It is published in the US tomorrow but The Guardian obtained a copy before any other media outlet. Goes on about how he planned military action on Syria and Iran.
Some of the interesting points taken from the Guardian article.In the memoirs Bush:
• Describes Tony Blair as his closest foreign ally.
• Admits mistakes over Iraq, but regards it as the right thing to have done.
• Defends the Guantánamo Bay detention centre and the use of torture, such as waterboarding, to extract information from alleged terrorists, saying that it helped save American lives.
• Accepts he took "too long" to make decisions over the disaster that engulfed New Orleans after it was struck by hurricane Katrina five years ago, killing more than 1,800 people, but says the blame lies with other people.
In a book largely lacking in personal insight, Bush says he is most angry at accusations that he was indifferent to the plight of the victims of Katrina because so many are black. "The suggestion that I was a racist because of the response to Katrina represented an all-time low. I told Laura at the time that it was the worst moment of my presidency. I feel the same way today," Bush writes.
On Iran, some of his advisers argued that destroying "the regime's prized project" of its nuclear facility would help the Iranian opposition, while others worried it would stir up Iranian nationalism against the US.
"Military action would always be on the table, but it would be my last resort," he said.
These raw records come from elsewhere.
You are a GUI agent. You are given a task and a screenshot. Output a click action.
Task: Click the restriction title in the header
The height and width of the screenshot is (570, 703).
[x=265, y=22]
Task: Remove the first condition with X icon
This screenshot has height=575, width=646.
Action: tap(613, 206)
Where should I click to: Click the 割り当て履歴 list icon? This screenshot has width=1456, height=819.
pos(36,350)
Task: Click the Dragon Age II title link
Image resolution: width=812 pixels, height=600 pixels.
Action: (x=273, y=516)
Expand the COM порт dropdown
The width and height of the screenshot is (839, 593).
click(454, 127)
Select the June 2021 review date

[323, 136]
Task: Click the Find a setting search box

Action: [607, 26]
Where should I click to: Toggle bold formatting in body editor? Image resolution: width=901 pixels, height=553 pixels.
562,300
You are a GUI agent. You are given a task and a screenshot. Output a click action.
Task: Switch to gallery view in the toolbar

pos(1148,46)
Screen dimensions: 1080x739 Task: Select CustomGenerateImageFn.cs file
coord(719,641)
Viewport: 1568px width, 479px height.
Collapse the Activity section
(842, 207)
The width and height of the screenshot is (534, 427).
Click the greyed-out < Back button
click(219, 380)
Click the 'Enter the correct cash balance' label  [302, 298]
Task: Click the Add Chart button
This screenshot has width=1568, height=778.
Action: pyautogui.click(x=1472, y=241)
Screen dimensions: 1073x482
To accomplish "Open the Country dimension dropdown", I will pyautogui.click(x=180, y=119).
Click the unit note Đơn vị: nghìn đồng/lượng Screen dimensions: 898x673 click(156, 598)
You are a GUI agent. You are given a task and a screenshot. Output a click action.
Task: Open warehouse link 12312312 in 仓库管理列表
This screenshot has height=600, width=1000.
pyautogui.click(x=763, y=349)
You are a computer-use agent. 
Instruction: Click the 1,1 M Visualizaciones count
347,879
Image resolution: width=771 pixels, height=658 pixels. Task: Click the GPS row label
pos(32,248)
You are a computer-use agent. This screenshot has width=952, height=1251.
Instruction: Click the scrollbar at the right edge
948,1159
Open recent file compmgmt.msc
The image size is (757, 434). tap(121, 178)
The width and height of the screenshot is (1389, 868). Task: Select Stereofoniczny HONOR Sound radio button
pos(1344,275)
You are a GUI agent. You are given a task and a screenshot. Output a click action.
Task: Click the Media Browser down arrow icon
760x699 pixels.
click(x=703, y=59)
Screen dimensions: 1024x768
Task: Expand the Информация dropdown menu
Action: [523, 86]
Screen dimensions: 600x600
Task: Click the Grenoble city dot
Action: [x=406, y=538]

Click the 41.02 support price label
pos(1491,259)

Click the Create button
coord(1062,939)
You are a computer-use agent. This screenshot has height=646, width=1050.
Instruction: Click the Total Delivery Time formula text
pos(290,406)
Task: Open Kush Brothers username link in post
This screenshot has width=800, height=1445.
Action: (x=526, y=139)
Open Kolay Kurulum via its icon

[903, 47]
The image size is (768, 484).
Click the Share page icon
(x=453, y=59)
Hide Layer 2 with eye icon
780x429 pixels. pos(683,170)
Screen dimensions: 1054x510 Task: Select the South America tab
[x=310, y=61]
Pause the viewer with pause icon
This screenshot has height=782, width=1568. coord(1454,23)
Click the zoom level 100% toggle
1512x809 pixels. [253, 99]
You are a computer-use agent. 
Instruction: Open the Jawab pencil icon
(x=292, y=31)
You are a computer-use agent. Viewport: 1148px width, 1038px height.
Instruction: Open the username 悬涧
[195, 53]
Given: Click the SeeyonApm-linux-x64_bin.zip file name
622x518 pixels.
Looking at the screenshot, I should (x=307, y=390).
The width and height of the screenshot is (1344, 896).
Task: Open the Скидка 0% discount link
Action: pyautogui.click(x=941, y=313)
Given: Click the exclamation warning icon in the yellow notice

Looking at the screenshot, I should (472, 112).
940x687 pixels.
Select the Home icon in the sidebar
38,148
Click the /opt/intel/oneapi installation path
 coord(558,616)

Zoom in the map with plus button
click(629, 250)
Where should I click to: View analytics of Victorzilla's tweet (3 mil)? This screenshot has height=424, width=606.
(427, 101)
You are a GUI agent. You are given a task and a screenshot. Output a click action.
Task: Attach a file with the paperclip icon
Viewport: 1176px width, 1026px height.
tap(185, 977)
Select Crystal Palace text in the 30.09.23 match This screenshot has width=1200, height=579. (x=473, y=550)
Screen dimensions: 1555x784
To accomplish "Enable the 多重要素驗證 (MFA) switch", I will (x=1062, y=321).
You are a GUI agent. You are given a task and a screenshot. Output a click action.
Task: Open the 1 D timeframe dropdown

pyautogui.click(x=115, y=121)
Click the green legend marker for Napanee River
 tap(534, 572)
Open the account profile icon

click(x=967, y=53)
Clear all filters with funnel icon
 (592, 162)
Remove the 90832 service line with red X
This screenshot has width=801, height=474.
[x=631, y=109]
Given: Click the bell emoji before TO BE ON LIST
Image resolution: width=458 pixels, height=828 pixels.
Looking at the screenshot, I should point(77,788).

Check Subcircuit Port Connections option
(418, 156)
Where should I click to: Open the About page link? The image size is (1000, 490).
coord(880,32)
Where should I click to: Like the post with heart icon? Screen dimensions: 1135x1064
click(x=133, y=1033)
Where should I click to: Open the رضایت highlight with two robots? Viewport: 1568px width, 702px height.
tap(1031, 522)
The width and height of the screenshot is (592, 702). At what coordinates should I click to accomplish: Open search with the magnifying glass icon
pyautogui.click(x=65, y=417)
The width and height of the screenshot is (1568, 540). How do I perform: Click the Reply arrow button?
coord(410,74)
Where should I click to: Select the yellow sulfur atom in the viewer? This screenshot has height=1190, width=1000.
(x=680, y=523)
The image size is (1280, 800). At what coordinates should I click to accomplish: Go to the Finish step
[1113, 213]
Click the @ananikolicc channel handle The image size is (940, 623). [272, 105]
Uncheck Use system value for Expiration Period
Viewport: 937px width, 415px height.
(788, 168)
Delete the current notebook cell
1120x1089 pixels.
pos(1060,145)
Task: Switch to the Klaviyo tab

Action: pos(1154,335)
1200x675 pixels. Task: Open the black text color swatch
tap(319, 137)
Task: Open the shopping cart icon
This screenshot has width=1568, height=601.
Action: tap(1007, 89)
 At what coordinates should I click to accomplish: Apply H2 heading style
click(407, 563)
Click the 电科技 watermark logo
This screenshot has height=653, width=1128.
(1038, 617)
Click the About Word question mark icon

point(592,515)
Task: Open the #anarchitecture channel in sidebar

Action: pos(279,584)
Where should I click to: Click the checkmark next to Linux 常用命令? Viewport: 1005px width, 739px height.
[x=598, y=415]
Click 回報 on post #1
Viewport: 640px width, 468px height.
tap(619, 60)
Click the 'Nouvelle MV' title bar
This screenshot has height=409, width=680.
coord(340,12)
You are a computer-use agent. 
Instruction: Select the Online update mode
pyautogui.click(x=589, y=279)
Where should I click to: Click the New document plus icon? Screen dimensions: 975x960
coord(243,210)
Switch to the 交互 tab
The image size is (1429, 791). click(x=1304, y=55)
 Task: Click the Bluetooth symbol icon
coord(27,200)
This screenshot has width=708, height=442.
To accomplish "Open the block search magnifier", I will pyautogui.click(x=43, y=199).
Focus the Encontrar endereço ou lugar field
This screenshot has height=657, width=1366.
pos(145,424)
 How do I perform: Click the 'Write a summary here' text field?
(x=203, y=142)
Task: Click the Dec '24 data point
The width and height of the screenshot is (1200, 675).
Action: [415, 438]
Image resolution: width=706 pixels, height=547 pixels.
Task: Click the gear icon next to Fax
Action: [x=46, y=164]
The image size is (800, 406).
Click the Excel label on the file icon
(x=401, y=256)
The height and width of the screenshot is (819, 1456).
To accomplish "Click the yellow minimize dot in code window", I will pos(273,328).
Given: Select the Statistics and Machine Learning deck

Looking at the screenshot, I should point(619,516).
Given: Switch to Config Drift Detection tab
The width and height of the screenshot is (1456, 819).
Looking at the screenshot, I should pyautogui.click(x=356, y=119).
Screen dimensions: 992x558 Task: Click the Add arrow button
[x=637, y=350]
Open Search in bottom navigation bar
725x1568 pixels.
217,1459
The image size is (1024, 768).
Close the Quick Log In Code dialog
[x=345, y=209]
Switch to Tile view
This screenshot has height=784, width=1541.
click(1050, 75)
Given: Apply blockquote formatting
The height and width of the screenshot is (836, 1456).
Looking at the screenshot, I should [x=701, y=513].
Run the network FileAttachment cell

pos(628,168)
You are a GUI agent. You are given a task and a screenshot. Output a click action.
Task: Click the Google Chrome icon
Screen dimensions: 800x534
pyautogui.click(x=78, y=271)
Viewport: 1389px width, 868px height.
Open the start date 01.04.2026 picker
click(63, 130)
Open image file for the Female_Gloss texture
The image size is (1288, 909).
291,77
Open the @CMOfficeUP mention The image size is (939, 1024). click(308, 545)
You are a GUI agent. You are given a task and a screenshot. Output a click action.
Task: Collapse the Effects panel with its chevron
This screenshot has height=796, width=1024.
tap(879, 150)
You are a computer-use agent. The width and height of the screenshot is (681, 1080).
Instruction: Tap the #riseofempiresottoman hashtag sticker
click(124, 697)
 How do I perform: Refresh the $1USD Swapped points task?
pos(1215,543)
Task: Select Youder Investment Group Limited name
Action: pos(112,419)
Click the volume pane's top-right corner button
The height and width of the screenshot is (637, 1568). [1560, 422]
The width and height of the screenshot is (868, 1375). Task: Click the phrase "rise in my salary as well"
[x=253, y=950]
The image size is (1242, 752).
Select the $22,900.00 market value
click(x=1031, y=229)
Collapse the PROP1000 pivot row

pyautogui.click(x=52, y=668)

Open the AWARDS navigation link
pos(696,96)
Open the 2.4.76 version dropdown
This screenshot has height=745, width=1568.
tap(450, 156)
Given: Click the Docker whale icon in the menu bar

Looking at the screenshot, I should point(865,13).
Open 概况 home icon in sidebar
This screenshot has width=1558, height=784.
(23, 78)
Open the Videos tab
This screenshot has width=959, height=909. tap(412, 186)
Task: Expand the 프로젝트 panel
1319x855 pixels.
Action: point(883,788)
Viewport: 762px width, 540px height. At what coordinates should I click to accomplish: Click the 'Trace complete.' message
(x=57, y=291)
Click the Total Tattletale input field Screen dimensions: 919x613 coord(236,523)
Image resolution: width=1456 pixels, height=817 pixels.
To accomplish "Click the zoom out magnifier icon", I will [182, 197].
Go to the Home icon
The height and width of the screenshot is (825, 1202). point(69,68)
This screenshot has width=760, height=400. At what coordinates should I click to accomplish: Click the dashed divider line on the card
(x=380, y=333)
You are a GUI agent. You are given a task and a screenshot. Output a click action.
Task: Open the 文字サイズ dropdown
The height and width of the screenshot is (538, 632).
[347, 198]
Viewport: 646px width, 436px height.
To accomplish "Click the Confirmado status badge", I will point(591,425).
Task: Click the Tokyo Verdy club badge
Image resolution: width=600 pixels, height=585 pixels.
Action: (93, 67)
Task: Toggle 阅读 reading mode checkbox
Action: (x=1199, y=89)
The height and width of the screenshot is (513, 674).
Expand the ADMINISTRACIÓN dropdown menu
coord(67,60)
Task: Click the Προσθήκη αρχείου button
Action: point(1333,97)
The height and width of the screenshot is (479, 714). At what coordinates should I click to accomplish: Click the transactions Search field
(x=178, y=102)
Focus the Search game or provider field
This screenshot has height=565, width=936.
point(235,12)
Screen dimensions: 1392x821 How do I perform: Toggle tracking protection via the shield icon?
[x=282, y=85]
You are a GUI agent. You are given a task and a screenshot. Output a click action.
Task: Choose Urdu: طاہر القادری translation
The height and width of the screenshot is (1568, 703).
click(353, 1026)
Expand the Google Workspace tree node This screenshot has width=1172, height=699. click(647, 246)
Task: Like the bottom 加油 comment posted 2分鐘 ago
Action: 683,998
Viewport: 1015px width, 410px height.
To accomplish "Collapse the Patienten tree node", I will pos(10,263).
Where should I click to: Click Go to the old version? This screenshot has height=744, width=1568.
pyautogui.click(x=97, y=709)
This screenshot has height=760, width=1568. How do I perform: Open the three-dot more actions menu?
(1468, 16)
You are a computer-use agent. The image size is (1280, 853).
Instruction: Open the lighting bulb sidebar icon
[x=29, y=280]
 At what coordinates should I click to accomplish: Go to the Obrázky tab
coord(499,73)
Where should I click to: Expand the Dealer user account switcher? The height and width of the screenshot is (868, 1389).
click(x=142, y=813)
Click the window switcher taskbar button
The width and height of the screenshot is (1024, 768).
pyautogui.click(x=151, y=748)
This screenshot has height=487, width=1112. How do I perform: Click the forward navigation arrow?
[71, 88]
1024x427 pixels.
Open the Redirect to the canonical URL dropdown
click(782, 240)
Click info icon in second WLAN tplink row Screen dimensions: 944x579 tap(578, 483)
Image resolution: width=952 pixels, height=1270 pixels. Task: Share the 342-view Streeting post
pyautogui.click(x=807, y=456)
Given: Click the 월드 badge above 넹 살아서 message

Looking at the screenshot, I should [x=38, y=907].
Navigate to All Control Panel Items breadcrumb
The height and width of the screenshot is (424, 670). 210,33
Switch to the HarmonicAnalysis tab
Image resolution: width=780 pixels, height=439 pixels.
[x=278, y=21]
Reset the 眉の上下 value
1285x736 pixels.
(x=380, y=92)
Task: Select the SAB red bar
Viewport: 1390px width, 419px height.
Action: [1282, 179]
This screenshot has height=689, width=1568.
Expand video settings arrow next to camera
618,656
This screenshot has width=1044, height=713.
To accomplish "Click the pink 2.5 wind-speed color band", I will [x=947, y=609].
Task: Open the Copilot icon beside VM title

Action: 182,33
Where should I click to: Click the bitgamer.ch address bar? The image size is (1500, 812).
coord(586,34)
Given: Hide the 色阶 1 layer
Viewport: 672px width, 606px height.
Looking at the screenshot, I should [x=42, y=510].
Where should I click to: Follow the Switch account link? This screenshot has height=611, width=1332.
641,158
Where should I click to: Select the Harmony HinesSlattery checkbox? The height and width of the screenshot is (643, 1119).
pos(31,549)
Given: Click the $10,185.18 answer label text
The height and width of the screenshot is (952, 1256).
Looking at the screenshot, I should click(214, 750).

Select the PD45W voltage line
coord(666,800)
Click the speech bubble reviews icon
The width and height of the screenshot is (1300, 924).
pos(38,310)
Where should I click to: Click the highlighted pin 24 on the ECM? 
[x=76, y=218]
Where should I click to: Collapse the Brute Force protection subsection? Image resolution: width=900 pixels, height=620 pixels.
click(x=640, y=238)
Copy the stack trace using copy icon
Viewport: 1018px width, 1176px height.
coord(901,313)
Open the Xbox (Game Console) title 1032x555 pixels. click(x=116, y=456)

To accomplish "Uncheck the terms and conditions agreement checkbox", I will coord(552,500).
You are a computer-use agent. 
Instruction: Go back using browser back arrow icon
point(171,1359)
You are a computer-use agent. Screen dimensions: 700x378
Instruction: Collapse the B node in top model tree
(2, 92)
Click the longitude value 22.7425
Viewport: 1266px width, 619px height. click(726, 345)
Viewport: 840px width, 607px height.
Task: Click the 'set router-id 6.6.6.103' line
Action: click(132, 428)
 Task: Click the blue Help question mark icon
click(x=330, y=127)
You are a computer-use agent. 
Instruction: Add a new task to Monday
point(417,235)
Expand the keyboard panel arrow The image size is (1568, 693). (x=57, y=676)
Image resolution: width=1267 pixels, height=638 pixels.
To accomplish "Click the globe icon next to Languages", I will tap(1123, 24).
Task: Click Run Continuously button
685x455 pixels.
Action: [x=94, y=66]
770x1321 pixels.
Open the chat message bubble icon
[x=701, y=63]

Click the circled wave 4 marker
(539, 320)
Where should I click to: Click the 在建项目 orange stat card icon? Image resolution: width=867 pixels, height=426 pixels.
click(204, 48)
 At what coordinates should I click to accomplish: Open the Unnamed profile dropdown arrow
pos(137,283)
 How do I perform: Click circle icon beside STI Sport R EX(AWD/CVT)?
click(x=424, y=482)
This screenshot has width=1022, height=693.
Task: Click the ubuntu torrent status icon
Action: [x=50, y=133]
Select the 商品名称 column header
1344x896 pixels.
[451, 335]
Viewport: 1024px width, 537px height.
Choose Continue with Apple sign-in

He added that he discussed all the options with Tony Blair, who in his memoirs published earlier this year revealed he leaned towards military action.
Bush also discussed a request from the Israeli prime minister at the time, Ehud Olmert, to bomb a suspected Syrian nuclear plant. Bush convened his national security team to discuss an air strike or a covert raid. He says of the latter: "We studied the idea seriously, but the CIA and the military concluded it would be too risky to slip a team into and out of Syria." He said no to a disappointed Olmert. The Israelis then did it themselves in September 2007. Bush's first call after 9/11 was with Blair. "The conversation helped cement the closest friendship I would form with any foreign leader," Bush writes.
Blair is referred to at various points as "Tony", whereas leaders such as the French president, Jacques Chirac, who kept France out of the Iraq war, is referred to simply as "Chirac".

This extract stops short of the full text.